MATERIAL FOR THIS TASK:
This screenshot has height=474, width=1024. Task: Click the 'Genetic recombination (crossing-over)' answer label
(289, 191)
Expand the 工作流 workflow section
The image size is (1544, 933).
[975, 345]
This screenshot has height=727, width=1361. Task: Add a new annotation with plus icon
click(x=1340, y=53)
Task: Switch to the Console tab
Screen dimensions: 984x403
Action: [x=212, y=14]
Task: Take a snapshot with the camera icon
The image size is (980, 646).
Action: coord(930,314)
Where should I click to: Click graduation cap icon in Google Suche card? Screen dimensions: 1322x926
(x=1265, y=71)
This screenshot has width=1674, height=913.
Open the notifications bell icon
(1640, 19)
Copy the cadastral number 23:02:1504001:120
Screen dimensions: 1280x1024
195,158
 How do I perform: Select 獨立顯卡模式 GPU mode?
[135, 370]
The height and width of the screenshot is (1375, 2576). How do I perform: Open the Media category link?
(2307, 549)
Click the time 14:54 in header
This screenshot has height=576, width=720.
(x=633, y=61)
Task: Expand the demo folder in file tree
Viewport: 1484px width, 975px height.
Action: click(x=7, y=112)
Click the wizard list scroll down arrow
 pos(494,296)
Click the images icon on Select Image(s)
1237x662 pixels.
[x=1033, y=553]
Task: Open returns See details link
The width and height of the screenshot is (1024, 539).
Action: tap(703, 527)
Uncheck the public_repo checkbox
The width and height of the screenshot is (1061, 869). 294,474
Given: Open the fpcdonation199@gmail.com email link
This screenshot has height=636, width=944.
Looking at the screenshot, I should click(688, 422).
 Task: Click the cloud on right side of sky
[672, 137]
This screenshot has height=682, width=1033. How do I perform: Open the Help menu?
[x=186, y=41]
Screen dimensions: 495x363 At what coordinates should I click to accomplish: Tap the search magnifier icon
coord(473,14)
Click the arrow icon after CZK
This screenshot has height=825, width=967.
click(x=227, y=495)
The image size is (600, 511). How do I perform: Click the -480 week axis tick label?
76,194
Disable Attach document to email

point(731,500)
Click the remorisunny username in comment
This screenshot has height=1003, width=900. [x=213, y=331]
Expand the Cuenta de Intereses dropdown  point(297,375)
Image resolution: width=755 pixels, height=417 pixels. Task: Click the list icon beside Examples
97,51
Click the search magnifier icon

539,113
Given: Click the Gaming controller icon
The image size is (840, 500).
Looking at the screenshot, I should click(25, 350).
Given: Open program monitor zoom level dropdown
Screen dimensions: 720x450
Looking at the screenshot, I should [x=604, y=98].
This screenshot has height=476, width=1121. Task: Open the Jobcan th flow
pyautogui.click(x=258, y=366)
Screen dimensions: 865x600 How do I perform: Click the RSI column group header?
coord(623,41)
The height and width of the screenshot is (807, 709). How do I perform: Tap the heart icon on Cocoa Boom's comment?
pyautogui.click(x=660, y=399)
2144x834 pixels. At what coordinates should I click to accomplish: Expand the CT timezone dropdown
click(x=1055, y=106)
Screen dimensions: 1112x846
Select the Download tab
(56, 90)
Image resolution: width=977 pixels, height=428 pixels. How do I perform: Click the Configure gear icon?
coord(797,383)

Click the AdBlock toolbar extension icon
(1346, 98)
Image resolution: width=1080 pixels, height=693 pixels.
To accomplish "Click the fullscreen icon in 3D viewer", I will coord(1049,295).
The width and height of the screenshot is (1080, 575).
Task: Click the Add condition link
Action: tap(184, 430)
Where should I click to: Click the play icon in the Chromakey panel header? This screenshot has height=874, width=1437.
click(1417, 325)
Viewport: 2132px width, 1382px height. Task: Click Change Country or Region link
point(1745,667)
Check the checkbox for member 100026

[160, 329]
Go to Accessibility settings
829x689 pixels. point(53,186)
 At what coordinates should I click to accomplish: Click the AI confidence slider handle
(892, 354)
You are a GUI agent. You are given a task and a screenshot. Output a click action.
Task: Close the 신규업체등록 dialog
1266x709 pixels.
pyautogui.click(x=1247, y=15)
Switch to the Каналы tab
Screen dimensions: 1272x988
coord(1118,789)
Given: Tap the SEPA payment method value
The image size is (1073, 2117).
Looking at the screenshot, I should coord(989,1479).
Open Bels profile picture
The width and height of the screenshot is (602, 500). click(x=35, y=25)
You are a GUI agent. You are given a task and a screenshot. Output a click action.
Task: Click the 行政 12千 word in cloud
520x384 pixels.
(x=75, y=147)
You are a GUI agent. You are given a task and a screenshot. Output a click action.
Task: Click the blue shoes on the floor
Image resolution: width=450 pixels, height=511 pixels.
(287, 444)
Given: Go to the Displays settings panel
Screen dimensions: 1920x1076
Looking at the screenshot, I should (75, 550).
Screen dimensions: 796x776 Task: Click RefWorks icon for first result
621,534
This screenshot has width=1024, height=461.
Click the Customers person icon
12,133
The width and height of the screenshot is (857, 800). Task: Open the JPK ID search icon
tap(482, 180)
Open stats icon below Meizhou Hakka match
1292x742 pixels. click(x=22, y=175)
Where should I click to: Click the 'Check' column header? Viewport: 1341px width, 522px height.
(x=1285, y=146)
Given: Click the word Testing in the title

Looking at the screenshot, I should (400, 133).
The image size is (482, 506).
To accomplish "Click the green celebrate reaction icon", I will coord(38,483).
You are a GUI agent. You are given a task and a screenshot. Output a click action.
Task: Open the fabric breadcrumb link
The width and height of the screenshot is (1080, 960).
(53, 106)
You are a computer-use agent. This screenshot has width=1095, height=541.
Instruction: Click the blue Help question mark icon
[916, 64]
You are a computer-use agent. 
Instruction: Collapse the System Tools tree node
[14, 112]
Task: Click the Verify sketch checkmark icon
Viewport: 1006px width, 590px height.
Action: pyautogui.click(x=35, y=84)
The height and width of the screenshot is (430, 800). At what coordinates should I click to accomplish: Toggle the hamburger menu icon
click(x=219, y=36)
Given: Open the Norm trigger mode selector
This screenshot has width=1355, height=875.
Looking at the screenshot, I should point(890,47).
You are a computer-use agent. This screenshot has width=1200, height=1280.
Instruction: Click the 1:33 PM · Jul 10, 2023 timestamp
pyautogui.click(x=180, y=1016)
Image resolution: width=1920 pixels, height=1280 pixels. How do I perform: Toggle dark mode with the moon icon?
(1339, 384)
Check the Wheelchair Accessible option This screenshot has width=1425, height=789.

WHAT THIS TASK INVOLVES:
What the exercise needs is every record again, word for word.

WRITTEN REPLY:
This screenshot has height=474, width=1024. Task: Click the 'Genetic recombination (crossing-over)' answer label
(289, 191)
Expand the 工作流 workflow section
The image size is (1544, 933).
[975, 345]
This screenshot has height=727, width=1361. Task: Add a new annotation with plus icon
click(x=1340, y=53)
Task: Switch to the Console tab
Screen dimensions: 984x403
Action: [x=212, y=14]
Task: Take a snapshot with the camera icon
The image size is (980, 646).
Action: coord(930,314)
Where should I click to: Click graduation cap icon in Google Suche card? Screen dimensions: 1322x926
(x=1265, y=71)
This screenshot has width=1674, height=913.
Open the notifications bell icon
(1640, 19)
Copy the cadastral number 23:02:1504001:120
Screen dimensions: 1280x1024
195,158
 How do I perform: Select 獨立顯卡模式 GPU mode?
[135, 370]
The height and width of the screenshot is (1375, 2576). How do I perform: Open the Media category link?
(2307, 549)
Click the time 14:54 in header
This screenshot has height=576, width=720.
(x=633, y=61)
Task: Expand the demo folder in file tree
Viewport: 1484px width, 975px height.
Action: click(x=7, y=112)
Click the wizard list scroll down arrow
 pos(494,296)
Click the images icon on Select Image(s)
1237x662 pixels.
[x=1033, y=553]
Task: Open returns See details link
The width and height of the screenshot is (1024, 539).
Action: tap(703, 527)
Uncheck the public_repo checkbox
The width and height of the screenshot is (1061, 869). 294,474
Given: Open the fpcdonation199@gmail.com email link
This screenshot has height=636, width=944.
Looking at the screenshot, I should click(688, 422).
 Task: Click the cloud on right side of sky
[672, 137]
This screenshot has height=682, width=1033. How do I perform: Open the Help menu?
[x=186, y=41]
Screen dimensions: 495x363 At what coordinates should I click to accomplish: Tap the search magnifier icon
coord(473,14)
Click the arrow icon after CZK
This screenshot has height=825, width=967.
click(x=227, y=495)
The image size is (600, 511). How do I perform: Click the -480 week axis tick label?
76,194
Disable Attach document to email

point(731,500)
Click the remorisunny username in comment
This screenshot has height=1003, width=900. [x=213, y=331]
Expand the Cuenta de Intereses dropdown  point(297,375)
Image resolution: width=755 pixels, height=417 pixels. Task: Click the list icon beside Examples
97,51
Click the search magnifier icon

539,113
Given: Click the Gaming controller icon
The image size is (840, 500).
Looking at the screenshot, I should click(25, 350).
Given: Open program monitor zoom level dropdown
Screen dimensions: 720x450
Looking at the screenshot, I should [x=604, y=98].
This screenshot has height=476, width=1121. Task: Open the Jobcan th flow
pyautogui.click(x=258, y=366)
Screen dimensions: 865x600 How do I perform: Click the RSI column group header?
coord(623,41)
The height and width of the screenshot is (807, 709). How do I perform: Tap the heart icon on Cocoa Boom's comment?
pyautogui.click(x=660, y=399)
2144x834 pixels. At what coordinates should I click to accomplish: Expand the CT timezone dropdown
click(x=1055, y=106)
Screen dimensions: 1112x846
Select the Download tab
(56, 90)
Image resolution: width=977 pixels, height=428 pixels. How do I perform: Click the Configure gear icon?
coord(797,383)

Click the AdBlock toolbar extension icon
(1346, 98)
Image resolution: width=1080 pixels, height=693 pixels.
To accomplish "Click the fullscreen icon in 3D viewer", I will coord(1049,295).
The width and height of the screenshot is (1080, 575).
Task: Click the Add condition link
Action: tap(184, 430)
Where should I click to: Click the play icon in the Chromakey panel header? This screenshot has height=874, width=1437.
click(1417, 325)
Viewport: 2132px width, 1382px height. Task: Click Change Country or Region link
point(1745,667)
Check the checkbox for member 100026

[160, 329]
Go to Accessibility settings
829x689 pixels. point(53,186)
 At what coordinates should I click to accomplish: Click the AI confidence slider handle
(892, 354)
You are a GUI agent. You are given a task and a screenshot. Output a click action.
Task: Close the 신규업체등록 dialog
1266x709 pixels.
pyautogui.click(x=1247, y=15)
Switch to the Каналы tab
Screen dimensions: 1272x988
coord(1118,789)
Given: Tap the SEPA payment method value
The image size is (1073, 2117).
Looking at the screenshot, I should coord(989,1479).
Open Bels profile picture
The width and height of the screenshot is (602, 500). click(x=35, y=25)
You are a GUI agent. You are given a task and a screenshot. Output a click action.
Task: Click the 行政 12千 word in cloud
520x384 pixels.
(x=75, y=147)
You are a GUI agent. You are given a task and a screenshot. Output a click action.
Task: Click the blue shoes on the floor
Image resolution: width=450 pixels, height=511 pixels.
(287, 444)
Given: Go to the Displays settings panel
Screen dimensions: 1920x1076
Looking at the screenshot, I should (75, 550).
Screen dimensions: 796x776 Task: Click RefWorks icon for first result
621,534
This screenshot has width=1024, height=461.
Click the Customers person icon
12,133
The width and height of the screenshot is (857, 800). Task: Open the JPK ID search icon
tap(482, 180)
Open stats icon below Meizhou Hakka match
1292x742 pixels. click(x=22, y=175)
Where should I click to: Click the 'Check' column header? Viewport: 1341px width, 522px height.
(x=1285, y=146)
Given: Click the word Testing in the title

Looking at the screenshot, I should (400, 133).
The image size is (482, 506).
To accomplish "Click the green celebrate reaction icon", I will coord(38,483).
You are a GUI agent. You are given a task and a screenshot. Output a click action.
Task: Open the fabric breadcrumb link
The width and height of the screenshot is (1080, 960).
(53, 106)
You are a computer-use agent. This screenshot has width=1095, height=541.
Instruction: Click the blue Help question mark icon
[916, 64]
You are a computer-use agent. 
Instruction: Collapse the System Tools tree node
[14, 112]
Task: Click the Verify sketch checkmark icon
Viewport: 1006px width, 590px height.
Action: pyautogui.click(x=35, y=84)
The height and width of the screenshot is (430, 800). At what coordinates should I click to accomplish: Toggle the hamburger menu icon
click(x=219, y=36)
Given: Open the Norm trigger mode selector
This screenshot has width=1355, height=875.
Looking at the screenshot, I should point(890,47).
You are a computer-use agent. This screenshot has width=1200, height=1280.
Instruction: Click the 1:33 PM · Jul 10, 2023 timestamp
pyautogui.click(x=180, y=1016)
Image resolution: width=1920 pixels, height=1280 pixels. How do I perform: Toggle dark mode with the moon icon?
(1339, 384)
Check the Wheelchair Accessible option This screenshot has width=1425, height=789.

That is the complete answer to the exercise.